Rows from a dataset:
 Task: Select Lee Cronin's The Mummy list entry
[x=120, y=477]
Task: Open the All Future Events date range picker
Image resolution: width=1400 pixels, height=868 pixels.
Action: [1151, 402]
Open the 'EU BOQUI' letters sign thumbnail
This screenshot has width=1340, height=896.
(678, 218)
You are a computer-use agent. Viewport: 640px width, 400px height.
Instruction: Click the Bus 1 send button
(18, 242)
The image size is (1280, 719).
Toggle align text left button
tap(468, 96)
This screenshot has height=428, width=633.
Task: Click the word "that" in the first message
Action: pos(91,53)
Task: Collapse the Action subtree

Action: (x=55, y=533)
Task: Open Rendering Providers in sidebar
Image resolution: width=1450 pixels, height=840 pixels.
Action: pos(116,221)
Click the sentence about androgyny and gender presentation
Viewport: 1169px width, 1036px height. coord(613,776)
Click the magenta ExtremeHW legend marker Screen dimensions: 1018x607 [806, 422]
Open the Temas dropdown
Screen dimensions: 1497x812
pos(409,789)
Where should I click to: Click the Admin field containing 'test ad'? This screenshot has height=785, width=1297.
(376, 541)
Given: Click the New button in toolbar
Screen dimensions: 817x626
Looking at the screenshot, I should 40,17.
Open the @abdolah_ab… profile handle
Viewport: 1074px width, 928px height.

◆ **STATED EXERCISE**
Reproduce every one of the rows above verbatim, with no alterations.

◆ **FINISHED ANSWER**
 Task: Select Lee Cronin's The Mummy list entry
[x=120, y=477]
Task: Open the All Future Events date range picker
Image resolution: width=1400 pixels, height=868 pixels.
Action: [1151, 402]
Open the 'EU BOQUI' letters sign thumbnail
This screenshot has width=1340, height=896.
(678, 218)
You are a computer-use agent. Viewport: 640px width, 400px height.
Instruction: Click the Bus 1 send button
(18, 242)
The image size is (1280, 719).
Toggle align text left button
tap(468, 96)
This screenshot has height=428, width=633.
Task: Click the word "that" in the first message
Action: pos(91,53)
Task: Collapse the Action subtree

Action: (x=55, y=533)
Task: Open Rendering Providers in sidebar
Image resolution: width=1450 pixels, height=840 pixels.
Action: pos(116,221)
Click the sentence about androgyny and gender presentation
Viewport: 1169px width, 1036px height. coord(613,776)
Click the magenta ExtremeHW legend marker Screen dimensions: 1018x607 [806, 422]
Open the Temas dropdown
Screen dimensions: 1497x812
pos(409,789)
Where should I click to: Click the Admin field containing 'test ad'? This screenshot has height=785, width=1297.
(376, 541)
Given: Click the New button in toolbar
Screen dimensions: 817x626
Looking at the screenshot, I should 40,17.
Open the @abdolah_ab… profile handle
Viewport: 1074px width, 928px height.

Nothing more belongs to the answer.